→ EXERCISE PROMPT
Within the records, which lines hold the string "computer"? Report each one by copying it.

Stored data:
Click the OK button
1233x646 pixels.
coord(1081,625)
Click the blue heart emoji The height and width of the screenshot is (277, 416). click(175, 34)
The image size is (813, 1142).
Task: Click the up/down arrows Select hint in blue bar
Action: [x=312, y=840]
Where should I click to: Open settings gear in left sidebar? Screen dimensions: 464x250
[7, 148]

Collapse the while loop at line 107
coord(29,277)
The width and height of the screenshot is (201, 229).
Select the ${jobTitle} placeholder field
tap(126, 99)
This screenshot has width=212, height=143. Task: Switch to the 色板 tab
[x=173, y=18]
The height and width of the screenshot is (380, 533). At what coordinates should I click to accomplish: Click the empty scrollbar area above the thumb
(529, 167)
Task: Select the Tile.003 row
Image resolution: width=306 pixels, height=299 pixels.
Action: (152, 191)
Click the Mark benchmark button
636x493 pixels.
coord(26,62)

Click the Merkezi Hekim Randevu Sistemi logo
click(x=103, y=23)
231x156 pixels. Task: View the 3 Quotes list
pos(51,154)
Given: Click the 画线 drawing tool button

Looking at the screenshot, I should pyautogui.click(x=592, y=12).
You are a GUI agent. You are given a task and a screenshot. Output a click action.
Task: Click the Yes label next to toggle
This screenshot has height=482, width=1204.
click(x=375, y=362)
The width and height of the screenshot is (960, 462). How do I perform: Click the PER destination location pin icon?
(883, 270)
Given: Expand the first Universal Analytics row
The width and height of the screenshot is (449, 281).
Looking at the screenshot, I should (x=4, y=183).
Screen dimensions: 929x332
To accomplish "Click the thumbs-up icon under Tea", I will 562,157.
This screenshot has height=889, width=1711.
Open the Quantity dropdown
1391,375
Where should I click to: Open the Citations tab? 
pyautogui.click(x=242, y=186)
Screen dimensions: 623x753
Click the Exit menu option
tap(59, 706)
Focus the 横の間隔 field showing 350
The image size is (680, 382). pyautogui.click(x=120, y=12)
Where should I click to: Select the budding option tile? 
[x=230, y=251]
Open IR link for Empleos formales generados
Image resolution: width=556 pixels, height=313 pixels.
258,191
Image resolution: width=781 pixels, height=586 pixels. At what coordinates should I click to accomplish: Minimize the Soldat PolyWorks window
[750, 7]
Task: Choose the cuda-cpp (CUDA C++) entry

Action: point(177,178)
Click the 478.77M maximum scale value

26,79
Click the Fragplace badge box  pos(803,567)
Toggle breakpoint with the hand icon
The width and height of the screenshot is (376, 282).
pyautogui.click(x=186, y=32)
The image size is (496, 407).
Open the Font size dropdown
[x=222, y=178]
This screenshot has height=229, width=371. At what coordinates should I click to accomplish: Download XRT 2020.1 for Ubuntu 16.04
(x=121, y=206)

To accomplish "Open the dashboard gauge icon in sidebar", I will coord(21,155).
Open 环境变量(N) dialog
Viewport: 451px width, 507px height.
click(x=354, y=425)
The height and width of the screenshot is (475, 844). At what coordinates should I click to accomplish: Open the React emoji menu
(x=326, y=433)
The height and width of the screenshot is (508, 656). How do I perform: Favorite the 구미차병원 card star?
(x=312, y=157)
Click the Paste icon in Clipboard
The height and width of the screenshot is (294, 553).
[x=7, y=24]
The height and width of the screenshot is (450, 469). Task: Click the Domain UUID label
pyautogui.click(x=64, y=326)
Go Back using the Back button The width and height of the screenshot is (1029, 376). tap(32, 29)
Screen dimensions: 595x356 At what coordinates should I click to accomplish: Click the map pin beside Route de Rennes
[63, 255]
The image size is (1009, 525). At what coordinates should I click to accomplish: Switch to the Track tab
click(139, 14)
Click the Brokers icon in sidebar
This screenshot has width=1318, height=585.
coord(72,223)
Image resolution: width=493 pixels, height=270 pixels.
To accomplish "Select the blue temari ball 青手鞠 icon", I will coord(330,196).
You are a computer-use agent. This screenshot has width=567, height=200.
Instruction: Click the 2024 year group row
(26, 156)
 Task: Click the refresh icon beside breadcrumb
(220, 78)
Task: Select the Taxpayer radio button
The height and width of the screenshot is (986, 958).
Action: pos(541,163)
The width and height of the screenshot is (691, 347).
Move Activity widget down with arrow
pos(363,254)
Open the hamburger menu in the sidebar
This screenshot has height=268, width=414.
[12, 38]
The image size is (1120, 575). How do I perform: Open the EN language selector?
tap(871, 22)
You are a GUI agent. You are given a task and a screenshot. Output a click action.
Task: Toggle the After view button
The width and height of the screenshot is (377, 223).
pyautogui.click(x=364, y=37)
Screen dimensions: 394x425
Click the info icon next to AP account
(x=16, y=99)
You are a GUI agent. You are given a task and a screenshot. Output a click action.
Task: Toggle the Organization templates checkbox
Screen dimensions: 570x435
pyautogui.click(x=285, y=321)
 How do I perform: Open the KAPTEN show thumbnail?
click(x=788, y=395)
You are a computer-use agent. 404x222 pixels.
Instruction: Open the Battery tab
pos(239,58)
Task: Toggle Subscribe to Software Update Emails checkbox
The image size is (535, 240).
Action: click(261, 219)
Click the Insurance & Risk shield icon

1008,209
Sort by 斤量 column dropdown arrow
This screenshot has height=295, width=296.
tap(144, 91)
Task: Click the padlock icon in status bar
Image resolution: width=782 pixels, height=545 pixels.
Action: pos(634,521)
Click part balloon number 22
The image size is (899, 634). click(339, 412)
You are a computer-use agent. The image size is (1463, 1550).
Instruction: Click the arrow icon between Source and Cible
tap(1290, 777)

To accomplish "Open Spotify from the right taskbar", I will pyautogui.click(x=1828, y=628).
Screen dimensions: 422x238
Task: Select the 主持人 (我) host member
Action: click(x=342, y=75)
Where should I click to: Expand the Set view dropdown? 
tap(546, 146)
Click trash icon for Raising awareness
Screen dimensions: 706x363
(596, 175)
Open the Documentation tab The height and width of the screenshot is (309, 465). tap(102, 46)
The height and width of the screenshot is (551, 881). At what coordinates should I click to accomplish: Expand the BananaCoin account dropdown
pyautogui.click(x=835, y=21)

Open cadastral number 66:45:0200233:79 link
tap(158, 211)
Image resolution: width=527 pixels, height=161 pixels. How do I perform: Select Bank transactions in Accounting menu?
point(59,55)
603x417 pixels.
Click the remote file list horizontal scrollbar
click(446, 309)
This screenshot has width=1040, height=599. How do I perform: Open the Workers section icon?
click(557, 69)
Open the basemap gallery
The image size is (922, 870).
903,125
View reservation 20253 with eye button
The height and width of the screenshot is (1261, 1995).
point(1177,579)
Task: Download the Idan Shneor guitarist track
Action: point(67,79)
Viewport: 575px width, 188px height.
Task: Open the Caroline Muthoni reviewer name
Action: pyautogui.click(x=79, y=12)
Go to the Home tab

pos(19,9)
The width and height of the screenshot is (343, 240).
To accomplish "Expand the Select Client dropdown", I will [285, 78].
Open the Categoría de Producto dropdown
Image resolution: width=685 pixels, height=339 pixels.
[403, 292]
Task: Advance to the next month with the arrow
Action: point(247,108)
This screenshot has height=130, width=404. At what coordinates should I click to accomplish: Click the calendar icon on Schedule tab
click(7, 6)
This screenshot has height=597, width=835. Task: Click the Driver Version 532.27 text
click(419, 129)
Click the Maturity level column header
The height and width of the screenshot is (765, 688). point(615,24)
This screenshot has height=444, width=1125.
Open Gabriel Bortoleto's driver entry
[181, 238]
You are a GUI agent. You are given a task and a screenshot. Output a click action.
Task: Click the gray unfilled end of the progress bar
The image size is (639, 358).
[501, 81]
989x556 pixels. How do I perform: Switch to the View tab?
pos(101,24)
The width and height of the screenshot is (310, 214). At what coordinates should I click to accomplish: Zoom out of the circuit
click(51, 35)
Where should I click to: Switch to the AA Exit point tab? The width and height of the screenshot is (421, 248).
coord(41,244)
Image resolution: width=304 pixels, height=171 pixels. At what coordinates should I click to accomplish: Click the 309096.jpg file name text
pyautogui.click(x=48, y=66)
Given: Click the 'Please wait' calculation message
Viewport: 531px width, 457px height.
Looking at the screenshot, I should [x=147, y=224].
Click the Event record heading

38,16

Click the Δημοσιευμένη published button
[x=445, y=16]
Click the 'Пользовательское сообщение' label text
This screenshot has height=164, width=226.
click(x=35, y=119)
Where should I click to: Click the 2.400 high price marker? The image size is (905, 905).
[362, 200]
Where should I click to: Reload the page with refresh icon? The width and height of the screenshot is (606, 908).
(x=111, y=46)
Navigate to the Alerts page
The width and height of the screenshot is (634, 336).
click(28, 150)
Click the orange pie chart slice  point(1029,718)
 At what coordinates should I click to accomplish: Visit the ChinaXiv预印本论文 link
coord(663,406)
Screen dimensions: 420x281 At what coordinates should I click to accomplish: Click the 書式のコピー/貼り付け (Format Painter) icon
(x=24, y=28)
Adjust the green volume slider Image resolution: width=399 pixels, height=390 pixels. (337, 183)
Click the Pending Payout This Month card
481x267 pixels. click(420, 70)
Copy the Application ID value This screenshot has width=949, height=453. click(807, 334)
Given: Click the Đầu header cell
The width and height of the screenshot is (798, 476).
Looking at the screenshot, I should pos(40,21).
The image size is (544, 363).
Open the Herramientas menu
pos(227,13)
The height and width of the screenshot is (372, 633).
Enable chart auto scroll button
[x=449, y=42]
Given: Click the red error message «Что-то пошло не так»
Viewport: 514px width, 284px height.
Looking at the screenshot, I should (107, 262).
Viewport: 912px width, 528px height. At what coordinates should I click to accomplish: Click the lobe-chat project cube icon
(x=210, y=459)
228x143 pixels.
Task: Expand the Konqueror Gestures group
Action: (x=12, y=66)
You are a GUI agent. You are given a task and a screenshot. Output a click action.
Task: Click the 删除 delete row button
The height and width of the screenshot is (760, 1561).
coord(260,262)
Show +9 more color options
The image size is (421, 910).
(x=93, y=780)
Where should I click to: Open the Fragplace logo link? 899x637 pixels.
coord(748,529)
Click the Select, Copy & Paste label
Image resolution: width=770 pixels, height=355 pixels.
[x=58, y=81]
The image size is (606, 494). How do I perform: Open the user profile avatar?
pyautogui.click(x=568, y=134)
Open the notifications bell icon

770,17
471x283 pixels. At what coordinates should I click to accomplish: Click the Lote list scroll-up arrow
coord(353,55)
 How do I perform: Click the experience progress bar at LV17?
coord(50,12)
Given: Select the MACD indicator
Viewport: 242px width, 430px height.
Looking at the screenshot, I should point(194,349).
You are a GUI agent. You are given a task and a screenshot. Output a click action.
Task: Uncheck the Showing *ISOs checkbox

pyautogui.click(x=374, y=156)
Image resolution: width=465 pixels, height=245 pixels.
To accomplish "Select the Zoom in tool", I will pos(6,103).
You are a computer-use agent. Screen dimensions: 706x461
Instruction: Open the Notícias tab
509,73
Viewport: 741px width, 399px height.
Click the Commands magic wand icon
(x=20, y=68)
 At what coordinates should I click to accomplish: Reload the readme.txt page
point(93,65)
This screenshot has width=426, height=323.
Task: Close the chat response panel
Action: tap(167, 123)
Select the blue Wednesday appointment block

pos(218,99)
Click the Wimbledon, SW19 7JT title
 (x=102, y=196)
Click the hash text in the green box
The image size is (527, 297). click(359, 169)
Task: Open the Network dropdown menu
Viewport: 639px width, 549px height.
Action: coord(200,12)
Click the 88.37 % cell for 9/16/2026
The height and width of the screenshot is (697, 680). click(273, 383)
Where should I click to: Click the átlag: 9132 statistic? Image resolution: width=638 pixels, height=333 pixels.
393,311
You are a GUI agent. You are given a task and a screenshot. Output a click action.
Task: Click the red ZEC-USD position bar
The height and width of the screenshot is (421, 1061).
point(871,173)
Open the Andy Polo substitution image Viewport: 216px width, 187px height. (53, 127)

→ TASK SOLUTION
You are a computer-use agent. This screenshot has width=567, height=200.
You are a computer-use agent. 404x222 pixels.
You are a computer-use agent. The image size is (1463, 1550).
You are a computer-use agent. Screen dimensions: 706x461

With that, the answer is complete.